Trevor’s spotless sums

Trevor Mallard blogged last week:

Quick post coz doing electorate stuff but couldn’t resist sharing the Spotless results. These people are currently offering parliamentary cleaners a 25c wage increase that would take them to $12.80/hour despite employing cleaners (sometimes the same people) at $14.62/hour in hospitals and schools.

Their net profit after tax has increased by 40.8% to over $24 million.  Their earnings per share is up 25%.

Message to CEO Farnik – stop screwing our cleaners. Maybe you should pay $15 not $14.62/ hour. But $12.80/hour for parliamentary cleaners is just not enough.

I’ll fisk this post in more detail in a second, but first want to comment that I think it once again shows that most Labour MPs have no idea about how private businesses work. Profit is always treated as a bad thing, and basically as a margin there to be soaked up by increased wages. The concept of a return on capital seems foreign.

Now we are supplied two figures – a NPAT of $24 million and an hourly rate of $12.80, with a conclusion that one can afford to increase wages to $15 an hour. But business is not so simple.

Now let us take Trevor’s figure of NPAT increasing 40% to $24 million. This is correct, and not surprising as a company comes out of a recession. But Spotless have many divisions to their work, and each one has to be profitable (or you stop doing that type of work). The relevant information is the revenues and expenses for the cleaning division.

Now the earnings before interest and tax for the cleaning division actually fell 9.2% from $7.6 million to $6.9 million. So the 40% NPAT figure is irrelevant when it comes to what one can afford to pay cleaners.

Now the cleaning division had revenues of $133.1 million and implied expenses of $126.2 million. This means expenses are 94.8% of revenue and profit is 5.2% of turnover – hardly massive. We don’t know what proportion of expenses are staff wages, but let us assume it is 50%, or $63 million.

Now Trevor is calling for wages to go up by at least 16%, maybe 20%. Now if that was to happen across the board, then that would be additional costs of $12.6 million, which would send their cleaning division into making a loss of $5.7 million.
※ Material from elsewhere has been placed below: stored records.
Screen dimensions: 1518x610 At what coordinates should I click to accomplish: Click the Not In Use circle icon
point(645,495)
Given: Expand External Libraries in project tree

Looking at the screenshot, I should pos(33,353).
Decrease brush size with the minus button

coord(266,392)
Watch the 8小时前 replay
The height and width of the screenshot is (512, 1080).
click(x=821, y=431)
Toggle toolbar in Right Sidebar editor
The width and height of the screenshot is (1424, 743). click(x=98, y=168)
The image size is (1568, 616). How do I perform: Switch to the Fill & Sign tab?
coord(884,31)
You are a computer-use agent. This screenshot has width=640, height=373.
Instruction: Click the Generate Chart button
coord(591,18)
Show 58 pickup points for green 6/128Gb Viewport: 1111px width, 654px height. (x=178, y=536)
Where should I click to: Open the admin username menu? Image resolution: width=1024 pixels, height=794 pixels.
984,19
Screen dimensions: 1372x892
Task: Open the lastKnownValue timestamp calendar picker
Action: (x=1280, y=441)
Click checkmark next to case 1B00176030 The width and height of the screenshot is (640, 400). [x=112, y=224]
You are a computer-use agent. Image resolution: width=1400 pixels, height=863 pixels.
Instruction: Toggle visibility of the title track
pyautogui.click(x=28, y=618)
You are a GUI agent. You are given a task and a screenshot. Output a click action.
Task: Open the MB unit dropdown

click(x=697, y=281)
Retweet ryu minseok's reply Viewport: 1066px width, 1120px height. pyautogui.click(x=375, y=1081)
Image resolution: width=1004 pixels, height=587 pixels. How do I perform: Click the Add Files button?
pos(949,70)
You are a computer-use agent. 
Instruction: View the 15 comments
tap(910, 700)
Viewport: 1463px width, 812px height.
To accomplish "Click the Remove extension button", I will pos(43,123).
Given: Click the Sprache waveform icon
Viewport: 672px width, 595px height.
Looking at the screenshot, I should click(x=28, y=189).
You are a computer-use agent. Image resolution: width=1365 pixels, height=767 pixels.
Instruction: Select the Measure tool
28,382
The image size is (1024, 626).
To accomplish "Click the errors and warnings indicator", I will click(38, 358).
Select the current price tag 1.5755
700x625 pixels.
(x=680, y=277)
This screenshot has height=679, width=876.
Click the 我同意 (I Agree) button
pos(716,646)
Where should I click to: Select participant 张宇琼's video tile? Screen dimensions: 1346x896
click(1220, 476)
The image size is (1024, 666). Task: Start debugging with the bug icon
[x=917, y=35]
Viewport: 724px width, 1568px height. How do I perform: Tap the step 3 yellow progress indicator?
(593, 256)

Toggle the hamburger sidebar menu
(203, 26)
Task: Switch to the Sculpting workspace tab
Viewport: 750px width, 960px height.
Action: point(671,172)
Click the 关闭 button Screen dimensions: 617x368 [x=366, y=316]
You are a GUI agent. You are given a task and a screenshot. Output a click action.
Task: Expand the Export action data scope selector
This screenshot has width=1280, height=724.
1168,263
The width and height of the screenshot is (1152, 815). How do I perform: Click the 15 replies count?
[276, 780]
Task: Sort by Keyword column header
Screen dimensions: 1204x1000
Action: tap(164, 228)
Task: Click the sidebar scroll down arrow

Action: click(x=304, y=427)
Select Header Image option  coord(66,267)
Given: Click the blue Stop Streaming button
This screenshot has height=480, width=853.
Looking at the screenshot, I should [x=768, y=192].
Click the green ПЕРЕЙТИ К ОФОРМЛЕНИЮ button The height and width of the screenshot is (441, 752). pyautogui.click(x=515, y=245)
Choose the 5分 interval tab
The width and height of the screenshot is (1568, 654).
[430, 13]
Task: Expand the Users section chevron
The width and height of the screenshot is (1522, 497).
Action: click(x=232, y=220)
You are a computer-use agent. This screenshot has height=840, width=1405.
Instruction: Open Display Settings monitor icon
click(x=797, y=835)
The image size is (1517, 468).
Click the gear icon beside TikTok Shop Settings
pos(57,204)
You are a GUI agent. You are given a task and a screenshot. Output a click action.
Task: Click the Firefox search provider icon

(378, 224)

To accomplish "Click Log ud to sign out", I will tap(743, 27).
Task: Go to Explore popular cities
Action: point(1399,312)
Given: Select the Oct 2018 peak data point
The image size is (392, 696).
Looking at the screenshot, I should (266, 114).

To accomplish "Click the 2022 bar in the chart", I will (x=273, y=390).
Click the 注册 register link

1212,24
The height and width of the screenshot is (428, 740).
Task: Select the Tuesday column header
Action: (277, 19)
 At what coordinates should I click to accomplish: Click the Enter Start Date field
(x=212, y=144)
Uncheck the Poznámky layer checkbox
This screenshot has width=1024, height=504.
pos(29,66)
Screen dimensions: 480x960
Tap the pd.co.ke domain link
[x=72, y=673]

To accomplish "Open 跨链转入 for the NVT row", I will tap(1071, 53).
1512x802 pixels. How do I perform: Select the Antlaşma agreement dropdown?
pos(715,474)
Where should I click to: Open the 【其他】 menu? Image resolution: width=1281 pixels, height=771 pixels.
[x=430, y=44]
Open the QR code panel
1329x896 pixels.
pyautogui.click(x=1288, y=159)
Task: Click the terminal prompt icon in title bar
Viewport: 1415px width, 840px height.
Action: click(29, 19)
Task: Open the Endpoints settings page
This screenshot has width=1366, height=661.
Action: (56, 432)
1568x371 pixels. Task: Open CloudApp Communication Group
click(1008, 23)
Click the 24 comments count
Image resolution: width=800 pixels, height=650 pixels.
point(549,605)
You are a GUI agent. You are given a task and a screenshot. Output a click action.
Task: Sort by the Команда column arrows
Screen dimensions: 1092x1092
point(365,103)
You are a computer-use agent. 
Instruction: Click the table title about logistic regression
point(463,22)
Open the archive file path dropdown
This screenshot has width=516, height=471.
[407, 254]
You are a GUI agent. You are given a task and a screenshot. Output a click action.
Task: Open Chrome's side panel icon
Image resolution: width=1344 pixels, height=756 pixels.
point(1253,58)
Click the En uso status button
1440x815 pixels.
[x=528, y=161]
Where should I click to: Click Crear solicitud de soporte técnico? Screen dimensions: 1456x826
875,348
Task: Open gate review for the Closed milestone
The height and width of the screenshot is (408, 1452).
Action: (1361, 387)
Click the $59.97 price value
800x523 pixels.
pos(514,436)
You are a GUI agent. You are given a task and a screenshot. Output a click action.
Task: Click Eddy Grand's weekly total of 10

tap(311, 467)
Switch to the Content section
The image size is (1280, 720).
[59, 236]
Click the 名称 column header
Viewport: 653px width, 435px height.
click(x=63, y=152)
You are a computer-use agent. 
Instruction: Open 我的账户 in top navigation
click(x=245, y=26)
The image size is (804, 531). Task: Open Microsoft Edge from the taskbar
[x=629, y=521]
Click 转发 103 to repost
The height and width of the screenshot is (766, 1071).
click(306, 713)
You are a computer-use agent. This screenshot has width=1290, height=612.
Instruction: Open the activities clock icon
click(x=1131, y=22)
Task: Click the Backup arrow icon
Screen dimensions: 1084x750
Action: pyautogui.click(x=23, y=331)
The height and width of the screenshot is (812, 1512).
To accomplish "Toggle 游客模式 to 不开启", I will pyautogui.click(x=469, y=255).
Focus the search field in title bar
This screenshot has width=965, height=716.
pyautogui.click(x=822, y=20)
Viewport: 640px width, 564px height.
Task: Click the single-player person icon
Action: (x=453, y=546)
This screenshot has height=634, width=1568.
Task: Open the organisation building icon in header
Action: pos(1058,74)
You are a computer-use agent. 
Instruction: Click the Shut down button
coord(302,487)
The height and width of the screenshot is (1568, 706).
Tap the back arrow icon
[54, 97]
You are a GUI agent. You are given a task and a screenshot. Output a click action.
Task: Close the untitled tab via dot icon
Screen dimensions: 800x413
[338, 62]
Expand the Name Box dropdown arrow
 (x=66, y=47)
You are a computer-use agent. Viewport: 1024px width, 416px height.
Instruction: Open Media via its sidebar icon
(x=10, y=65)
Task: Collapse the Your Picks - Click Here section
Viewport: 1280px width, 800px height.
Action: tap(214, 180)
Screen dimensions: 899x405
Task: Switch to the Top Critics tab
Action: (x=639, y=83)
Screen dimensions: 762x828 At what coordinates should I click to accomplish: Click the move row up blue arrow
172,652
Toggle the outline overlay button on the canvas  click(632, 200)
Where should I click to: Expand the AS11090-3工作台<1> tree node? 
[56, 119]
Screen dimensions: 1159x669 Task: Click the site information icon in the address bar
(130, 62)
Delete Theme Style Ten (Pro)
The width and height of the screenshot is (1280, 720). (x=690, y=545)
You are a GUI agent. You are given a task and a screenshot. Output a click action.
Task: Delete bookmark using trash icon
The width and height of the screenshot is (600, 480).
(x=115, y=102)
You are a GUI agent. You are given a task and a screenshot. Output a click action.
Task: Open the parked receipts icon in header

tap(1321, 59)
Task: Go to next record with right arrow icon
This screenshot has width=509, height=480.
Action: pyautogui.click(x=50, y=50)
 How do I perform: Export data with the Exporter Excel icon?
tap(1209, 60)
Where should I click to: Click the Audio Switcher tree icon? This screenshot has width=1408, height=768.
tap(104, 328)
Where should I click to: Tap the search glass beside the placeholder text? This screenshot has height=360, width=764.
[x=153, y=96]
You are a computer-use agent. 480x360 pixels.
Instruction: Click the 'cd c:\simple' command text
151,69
Now one can dispute the assumptions, and my motivation is not to defend Spotless per se. It is to highlight that the figures Trevor are using to make his case are meaningless. A net profit means nothing unless one is talking about it as a proportion of revenue or capital or both. A company with a $1 million NPAT may be in a far better position to afford pay increases than a company with a $20 million NPAT, as the second company may have $1 billion of equity and the former company $5 million of equity.